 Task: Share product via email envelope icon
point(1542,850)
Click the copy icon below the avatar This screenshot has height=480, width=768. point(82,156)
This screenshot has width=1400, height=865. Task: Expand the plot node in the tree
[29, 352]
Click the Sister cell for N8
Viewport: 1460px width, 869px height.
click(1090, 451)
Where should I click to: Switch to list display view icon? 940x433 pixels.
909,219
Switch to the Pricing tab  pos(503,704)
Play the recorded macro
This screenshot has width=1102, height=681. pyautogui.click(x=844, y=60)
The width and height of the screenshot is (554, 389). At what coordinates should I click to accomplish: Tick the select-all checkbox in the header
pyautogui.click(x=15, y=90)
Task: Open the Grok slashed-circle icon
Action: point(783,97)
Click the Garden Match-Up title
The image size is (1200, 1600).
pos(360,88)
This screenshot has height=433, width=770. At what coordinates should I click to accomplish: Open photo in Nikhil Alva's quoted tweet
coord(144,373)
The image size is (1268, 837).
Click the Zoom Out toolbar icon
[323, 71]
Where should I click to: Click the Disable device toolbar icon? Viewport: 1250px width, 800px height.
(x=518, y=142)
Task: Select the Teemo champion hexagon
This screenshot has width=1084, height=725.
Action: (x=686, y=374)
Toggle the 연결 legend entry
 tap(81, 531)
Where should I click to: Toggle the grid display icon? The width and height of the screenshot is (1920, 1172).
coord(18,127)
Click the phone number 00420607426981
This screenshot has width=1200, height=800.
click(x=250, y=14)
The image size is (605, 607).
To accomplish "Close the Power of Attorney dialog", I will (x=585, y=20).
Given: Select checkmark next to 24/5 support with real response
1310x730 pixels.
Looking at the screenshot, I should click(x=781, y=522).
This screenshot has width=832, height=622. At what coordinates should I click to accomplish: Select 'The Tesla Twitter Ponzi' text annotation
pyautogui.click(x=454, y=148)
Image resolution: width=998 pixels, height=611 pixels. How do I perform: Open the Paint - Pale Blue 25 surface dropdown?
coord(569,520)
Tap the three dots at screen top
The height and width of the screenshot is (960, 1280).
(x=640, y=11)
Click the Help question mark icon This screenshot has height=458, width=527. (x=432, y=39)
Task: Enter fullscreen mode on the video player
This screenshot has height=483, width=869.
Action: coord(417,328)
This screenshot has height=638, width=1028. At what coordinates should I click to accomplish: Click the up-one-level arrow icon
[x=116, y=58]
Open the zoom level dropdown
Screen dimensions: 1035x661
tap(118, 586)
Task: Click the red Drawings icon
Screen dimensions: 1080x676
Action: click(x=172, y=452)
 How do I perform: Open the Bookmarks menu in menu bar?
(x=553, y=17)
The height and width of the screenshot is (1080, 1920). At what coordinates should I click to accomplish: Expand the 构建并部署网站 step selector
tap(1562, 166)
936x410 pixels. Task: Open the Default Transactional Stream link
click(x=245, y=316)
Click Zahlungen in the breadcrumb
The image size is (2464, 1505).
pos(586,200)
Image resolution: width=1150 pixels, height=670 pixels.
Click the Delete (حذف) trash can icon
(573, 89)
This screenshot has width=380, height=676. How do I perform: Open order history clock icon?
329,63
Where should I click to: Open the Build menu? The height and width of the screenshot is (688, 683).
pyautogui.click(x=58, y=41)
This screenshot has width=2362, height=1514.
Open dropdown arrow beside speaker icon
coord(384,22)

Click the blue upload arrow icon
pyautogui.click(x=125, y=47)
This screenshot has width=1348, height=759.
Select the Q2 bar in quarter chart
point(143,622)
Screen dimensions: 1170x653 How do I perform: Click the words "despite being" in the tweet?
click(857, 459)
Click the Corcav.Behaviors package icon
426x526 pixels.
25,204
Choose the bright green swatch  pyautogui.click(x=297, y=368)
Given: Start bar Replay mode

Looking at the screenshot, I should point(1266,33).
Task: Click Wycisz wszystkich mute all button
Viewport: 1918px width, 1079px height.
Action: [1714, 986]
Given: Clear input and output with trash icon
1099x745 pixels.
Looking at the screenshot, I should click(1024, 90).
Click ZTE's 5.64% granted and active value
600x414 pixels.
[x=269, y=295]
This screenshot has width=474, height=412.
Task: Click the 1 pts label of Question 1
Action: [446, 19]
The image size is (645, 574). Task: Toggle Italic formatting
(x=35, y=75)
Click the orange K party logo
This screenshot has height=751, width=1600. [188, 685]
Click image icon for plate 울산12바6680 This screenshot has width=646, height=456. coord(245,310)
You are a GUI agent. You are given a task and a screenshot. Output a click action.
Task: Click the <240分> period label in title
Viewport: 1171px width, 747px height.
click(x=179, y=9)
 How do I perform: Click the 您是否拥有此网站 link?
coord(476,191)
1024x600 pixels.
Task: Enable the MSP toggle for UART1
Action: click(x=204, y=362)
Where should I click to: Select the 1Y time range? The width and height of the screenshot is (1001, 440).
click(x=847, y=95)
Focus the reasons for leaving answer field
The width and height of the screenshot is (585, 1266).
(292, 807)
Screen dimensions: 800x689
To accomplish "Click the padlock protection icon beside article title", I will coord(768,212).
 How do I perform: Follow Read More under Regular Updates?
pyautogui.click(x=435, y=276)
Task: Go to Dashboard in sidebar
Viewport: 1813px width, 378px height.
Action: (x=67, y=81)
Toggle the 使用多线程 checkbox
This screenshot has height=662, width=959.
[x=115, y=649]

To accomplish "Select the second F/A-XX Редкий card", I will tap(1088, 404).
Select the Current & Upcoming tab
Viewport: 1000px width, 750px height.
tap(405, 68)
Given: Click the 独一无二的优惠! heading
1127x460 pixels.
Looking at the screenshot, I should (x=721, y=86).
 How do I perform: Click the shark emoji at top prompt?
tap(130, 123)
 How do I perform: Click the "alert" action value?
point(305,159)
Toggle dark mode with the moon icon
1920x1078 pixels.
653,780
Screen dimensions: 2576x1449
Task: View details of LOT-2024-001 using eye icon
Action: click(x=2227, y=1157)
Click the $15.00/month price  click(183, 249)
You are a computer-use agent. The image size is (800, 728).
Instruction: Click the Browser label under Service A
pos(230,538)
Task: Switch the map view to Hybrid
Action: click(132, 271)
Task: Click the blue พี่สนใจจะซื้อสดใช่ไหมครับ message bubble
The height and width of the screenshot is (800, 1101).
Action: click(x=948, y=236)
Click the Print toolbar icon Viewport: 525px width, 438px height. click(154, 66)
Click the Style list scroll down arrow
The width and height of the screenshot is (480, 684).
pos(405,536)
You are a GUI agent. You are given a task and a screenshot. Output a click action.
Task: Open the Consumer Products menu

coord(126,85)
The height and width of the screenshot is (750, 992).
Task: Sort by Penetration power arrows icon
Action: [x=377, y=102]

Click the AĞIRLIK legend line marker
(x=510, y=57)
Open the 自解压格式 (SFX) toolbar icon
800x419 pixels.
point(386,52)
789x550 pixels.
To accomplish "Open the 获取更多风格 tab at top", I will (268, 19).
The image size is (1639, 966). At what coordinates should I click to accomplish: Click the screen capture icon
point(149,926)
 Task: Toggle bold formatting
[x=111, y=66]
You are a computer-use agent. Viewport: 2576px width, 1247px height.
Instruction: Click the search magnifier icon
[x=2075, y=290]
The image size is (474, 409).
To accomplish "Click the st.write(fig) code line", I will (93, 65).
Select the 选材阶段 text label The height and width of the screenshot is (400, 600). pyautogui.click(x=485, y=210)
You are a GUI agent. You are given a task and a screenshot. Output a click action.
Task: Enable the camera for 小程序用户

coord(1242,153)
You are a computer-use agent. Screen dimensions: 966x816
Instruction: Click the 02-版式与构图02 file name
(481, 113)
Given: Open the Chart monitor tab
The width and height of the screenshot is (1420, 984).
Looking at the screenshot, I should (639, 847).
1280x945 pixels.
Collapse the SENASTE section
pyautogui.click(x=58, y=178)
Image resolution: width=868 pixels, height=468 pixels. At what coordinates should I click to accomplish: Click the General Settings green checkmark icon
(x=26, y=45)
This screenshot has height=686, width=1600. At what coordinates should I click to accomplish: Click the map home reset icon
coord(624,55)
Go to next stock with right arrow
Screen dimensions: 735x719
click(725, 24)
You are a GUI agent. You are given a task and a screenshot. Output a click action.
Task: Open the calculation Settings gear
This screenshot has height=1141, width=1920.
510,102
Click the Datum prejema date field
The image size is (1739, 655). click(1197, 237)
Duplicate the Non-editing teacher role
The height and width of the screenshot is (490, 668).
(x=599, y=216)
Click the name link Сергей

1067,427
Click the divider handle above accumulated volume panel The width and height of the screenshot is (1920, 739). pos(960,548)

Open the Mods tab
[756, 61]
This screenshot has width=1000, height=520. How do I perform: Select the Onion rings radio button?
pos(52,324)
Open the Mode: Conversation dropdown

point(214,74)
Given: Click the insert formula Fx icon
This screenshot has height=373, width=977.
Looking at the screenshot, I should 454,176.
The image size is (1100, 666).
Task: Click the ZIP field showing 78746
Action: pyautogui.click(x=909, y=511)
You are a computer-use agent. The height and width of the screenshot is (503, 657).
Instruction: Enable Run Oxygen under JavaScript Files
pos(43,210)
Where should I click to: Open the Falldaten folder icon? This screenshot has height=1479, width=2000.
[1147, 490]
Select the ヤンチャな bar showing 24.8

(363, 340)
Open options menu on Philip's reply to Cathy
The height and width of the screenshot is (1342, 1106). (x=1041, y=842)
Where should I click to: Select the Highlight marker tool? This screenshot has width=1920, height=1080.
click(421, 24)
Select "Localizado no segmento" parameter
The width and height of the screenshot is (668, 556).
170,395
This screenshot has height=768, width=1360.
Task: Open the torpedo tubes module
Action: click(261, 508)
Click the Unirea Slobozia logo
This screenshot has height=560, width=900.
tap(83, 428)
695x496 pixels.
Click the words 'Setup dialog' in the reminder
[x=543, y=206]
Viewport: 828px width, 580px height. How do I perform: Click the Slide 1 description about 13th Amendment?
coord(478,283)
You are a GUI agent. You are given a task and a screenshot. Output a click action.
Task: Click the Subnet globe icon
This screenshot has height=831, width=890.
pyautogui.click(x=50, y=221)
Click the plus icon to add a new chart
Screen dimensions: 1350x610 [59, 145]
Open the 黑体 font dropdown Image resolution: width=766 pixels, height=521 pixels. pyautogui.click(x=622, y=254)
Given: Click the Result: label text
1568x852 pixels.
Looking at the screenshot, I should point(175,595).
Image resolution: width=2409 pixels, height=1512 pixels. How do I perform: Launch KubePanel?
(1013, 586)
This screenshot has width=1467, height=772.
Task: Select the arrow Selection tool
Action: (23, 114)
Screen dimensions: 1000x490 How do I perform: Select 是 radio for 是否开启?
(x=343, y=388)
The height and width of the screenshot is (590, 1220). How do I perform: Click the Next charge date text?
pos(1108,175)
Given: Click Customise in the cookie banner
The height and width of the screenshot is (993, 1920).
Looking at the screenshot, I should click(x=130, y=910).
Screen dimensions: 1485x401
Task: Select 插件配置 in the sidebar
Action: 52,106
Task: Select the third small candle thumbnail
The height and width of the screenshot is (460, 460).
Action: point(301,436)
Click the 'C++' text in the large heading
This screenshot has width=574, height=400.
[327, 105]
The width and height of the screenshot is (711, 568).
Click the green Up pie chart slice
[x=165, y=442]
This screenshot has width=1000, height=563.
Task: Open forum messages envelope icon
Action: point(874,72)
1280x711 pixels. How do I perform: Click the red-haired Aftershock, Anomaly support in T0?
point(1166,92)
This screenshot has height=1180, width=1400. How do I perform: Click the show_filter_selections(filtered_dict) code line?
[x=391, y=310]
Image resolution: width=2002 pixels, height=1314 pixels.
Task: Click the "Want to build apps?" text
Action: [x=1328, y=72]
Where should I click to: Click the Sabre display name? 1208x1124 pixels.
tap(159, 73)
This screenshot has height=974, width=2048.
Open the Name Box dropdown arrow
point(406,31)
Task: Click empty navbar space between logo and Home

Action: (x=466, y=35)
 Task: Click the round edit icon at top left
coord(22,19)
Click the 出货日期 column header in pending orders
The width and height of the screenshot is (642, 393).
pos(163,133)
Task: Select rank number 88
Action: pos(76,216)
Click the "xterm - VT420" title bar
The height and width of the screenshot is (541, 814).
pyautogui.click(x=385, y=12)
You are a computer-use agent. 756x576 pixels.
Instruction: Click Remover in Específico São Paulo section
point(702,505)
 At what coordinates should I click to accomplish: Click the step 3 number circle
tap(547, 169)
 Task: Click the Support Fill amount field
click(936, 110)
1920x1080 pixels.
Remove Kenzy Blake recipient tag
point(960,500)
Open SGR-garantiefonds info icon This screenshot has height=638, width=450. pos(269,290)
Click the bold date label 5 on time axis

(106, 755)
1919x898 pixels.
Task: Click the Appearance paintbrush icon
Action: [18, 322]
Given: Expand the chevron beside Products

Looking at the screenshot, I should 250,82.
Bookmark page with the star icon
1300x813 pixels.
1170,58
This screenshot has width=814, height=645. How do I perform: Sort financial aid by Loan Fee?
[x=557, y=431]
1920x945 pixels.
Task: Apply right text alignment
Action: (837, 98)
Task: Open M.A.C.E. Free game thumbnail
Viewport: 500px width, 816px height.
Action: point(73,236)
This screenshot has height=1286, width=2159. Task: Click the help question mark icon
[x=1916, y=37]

+ + +

= Work instructions =
Reproduce the listing from the line containing "Select the Current & Upcoming tab" through the line containing "Action: click(x=2227, y=1157)", swapping "moon" for "crescent" and leaving everything else unchanged.

= Written answer =
Select the Current & Upcoming tab
Viewport: 1000px width, 750px height.
tap(405, 68)
Given: Click the 独一无二的优惠! heading
1127x460 pixels.
Looking at the screenshot, I should (x=721, y=86).
 How do I perform: Click the shark emoji at top prompt?
tap(130, 123)
 How do I perform: Click the "alert" action value?
point(305,159)
Toggle dark mode with the crescent icon
1920x1078 pixels.
653,780
Screen dimensions: 2576x1449
Task: View details of LOT-2024-001 using eye icon
Action: click(x=2227, y=1157)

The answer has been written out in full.